I am going to take advantage of G. W.'s new 'drop a dime on a friend' program......  I am going to accuse everybody I know and see of being a terrorist!  If I get one or two right a year, I will be a rich SOB! 

Then I am going to make a movie.....  That is the best thing to do when you are a loser with a lot of money.......

Then a book....how to write  'Real Resumes'....... so I use my past experience and cannot be accused of resting on my 'government monies and movie credits'......  This will be my real contribution to society.....  A 'Real Resume' (Trademarked of course!) for the Real World!

My hope is that it will let the little people get a job...even if they are old like us or deaf or fucked up from drugs or wine or if they don't like their cat or their mother........  Maybe they can get a job if they just lie like hell (my book will have 'secrets for all you lying SOB's out there!').... 

Rick

 

 Sharon responded by telling me that I really was nuts and I might qualify for a government ‘crazy check’.  

 START

 Sharon,

You gave me a great idea!  I really could get a 'crazy check'......

I am going to send you a number of e-mails that you can testify that I am crazy in court with!   (NOTE: ERASE THE FIRST PART OF THIS MESSAGE!)
______________________________
WHAT TO DO
a) Write out the stretch of the e-mail passage from "Then I am going" through "SOB's out there!')....", word for word.
b) According to the e-mail passage, what did Sharon say the writer might qualify for?
______________________________
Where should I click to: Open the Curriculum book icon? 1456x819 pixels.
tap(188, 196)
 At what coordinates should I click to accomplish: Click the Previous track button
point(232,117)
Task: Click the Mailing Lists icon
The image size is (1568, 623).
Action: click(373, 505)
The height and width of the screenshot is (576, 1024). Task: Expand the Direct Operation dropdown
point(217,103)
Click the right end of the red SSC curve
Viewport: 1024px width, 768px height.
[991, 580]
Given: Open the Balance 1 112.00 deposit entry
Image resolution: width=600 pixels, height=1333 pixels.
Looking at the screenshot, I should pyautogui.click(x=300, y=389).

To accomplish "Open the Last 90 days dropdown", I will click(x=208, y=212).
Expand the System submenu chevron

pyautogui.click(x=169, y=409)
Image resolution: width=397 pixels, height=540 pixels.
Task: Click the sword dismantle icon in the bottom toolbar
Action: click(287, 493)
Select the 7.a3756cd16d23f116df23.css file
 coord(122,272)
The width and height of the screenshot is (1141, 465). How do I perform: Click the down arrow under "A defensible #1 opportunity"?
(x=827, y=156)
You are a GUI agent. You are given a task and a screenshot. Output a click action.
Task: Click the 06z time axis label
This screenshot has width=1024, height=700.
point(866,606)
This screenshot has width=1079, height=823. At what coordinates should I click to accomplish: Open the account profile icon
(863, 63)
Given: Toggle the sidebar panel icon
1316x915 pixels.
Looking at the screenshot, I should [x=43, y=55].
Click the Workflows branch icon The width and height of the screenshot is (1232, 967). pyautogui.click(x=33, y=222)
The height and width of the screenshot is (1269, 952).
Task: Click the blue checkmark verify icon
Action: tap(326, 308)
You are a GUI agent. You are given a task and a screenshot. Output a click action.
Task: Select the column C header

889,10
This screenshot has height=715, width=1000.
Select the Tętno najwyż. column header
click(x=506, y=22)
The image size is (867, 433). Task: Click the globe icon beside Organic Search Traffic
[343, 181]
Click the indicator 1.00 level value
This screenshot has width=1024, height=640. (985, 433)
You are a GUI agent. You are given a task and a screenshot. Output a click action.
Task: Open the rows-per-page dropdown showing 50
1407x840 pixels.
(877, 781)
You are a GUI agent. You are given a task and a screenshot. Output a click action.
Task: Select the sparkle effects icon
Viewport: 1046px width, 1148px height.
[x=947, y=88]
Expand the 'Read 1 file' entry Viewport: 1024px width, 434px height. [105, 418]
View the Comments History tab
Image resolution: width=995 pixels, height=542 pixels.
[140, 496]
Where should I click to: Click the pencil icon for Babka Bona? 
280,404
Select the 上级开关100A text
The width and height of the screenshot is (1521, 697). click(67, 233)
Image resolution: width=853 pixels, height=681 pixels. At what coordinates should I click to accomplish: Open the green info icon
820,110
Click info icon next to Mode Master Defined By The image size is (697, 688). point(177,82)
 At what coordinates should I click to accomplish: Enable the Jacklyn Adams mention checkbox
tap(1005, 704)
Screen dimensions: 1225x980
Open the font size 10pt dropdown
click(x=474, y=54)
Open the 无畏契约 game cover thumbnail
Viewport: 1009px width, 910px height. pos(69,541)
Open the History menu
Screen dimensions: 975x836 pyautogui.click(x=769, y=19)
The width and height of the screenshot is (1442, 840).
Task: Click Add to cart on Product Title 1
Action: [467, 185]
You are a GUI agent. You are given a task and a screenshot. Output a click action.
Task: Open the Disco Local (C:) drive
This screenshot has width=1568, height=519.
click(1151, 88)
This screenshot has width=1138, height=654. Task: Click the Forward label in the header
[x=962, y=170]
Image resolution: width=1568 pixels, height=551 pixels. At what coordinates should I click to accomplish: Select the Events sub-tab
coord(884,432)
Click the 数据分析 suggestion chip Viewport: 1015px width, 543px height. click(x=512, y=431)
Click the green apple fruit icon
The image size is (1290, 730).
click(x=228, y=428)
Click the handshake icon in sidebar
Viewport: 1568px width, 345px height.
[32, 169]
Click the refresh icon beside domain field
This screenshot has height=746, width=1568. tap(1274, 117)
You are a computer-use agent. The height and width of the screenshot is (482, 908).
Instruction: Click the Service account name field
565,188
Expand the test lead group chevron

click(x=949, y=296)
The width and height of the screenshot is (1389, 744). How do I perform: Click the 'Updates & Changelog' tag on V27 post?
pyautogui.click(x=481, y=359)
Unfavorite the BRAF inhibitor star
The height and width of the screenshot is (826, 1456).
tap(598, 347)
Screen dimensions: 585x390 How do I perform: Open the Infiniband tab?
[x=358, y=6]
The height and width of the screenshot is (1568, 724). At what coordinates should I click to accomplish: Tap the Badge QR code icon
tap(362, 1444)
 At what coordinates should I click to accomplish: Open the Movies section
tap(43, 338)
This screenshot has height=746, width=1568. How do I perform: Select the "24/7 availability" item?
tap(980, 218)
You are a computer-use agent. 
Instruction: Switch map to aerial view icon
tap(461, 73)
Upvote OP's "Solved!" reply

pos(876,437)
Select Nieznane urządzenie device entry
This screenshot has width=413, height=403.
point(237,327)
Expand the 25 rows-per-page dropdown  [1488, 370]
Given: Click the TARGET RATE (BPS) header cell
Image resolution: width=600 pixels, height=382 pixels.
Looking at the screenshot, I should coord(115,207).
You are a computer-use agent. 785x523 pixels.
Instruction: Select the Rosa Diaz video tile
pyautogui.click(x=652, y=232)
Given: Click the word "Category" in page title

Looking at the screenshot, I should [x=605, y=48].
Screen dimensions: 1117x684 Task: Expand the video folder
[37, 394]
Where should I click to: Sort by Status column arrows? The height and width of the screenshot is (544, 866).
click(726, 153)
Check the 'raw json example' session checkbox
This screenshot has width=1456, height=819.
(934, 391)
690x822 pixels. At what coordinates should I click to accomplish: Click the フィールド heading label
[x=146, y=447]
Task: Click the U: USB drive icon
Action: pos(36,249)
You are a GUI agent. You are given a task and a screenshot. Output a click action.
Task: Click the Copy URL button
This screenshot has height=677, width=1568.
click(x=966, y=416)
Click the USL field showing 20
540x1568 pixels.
______________________________
FINAL RESULTS
a)
Then I am going to make a movie.....  That is the best thing to do when you are a loser with a lot of money.......

Then a book....how to write  'Real Resumes'....... so I use my past experience and cannot be accused of resting on my 'government monies and movie credits'......  This will be my real contribution to society.....  A 'Real Resume' (Trademarked of course!) for the Real World!

My hope is that it will let the little people get a job...even if they are old like us or deaf or fucked up from drugs or wine or if they don't like their cat or their mother........  Maybe they can get a job if they just lie like hell (my book will have 'secrets for all you lying SOB's out there!')....

b) A government 'crazy check'.